The Internal Revenue Service (IRS) has just released a notice discussing coverage for the COVID-19 virus. IRS Notice 2020-15 allows High-Deductible Health Plans (HDHP) to cover COVID-19 testing and related treatment (any coming vaccinations are already covered as preventive care) before reaching the deductible.
A health plan that otherwise satisfies the requirements to be a HDHP under section 223(c)(2)(A) of the Internal Revenue Code will not fail to be an HDHP under section 223(c)(2)(A) merely because the health plan provides health benefits associated with testing for and treatment of COVID-19 without a deductible, or with a deductible below the minimum deductible (self only or family) for an HDHP. Therefore, an individual covered by the HDHP will not be disqualified from being an eligible individual under section 223(c)(1) who may make tax-favored contributions to a Health Savings Account (HSA).
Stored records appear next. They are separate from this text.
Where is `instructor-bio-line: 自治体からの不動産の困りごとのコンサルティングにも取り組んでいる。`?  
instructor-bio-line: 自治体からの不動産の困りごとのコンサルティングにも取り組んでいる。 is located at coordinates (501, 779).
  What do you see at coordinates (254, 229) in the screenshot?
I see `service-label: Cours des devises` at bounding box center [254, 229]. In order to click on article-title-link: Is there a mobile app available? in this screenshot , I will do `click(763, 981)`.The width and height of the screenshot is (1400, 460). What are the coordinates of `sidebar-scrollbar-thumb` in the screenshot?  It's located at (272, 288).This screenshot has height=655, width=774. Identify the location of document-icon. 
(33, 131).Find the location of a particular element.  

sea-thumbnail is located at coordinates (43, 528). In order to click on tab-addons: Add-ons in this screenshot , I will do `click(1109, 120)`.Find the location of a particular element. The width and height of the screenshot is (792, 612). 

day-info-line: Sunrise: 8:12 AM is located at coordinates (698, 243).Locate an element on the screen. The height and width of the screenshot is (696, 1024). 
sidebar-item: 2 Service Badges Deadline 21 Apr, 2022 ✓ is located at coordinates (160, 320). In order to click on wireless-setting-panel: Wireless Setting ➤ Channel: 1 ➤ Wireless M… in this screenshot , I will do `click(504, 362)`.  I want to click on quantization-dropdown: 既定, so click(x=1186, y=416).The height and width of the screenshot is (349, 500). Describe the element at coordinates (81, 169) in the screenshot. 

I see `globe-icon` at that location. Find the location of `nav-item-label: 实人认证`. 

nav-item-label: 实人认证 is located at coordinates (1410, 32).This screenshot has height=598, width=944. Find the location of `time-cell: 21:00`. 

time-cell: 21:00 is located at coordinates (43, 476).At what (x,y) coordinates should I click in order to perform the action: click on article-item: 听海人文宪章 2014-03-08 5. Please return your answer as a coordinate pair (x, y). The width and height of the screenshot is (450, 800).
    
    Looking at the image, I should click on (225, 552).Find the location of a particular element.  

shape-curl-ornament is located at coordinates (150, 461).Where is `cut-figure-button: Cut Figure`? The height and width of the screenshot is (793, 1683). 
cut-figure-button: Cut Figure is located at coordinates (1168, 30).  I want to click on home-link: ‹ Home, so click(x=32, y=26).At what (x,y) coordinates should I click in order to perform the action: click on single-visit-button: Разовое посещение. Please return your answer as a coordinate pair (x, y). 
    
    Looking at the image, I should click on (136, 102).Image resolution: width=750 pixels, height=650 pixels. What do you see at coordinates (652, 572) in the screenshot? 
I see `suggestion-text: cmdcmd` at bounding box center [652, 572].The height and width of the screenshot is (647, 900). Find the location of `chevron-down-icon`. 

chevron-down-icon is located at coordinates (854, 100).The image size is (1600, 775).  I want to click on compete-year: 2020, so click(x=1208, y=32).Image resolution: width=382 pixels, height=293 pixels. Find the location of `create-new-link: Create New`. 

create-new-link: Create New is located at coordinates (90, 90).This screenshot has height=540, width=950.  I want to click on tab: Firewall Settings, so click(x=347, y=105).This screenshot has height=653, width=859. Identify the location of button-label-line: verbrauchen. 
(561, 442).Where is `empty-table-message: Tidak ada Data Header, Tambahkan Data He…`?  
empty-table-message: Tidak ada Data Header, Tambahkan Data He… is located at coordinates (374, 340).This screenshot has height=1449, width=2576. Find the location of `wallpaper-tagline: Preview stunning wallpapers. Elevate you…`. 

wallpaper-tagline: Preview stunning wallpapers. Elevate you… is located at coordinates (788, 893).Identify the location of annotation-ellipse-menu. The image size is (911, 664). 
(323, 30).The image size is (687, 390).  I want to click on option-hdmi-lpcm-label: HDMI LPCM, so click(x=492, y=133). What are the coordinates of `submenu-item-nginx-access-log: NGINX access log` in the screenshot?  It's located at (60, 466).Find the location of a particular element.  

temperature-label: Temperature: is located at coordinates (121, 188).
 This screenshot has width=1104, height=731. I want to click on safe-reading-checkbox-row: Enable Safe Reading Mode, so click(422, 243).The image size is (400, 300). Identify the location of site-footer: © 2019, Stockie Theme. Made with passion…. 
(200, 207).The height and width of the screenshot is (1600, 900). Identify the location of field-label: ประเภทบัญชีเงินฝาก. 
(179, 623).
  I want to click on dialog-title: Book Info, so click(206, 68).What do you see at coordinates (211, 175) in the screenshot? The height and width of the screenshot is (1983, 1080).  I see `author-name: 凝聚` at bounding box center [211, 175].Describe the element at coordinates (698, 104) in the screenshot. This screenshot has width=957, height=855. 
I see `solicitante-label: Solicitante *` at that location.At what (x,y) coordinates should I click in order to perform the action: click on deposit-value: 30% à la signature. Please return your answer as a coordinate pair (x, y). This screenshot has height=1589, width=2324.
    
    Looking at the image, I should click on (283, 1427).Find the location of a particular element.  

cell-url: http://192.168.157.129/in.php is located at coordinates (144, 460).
This is a permissive, and not mandatory, order. It is ultimately up to each health plan to decide whether to allow such services to be offered before reaching the deductible. The specific language uses the word MAY not must, allowing “flexibility.” It is important that any HDHP participants contact their respective health plans to determine if such coverage is provided before meeting the deductible.
We will keep you informed of changes that affect employee benefits compliance rules.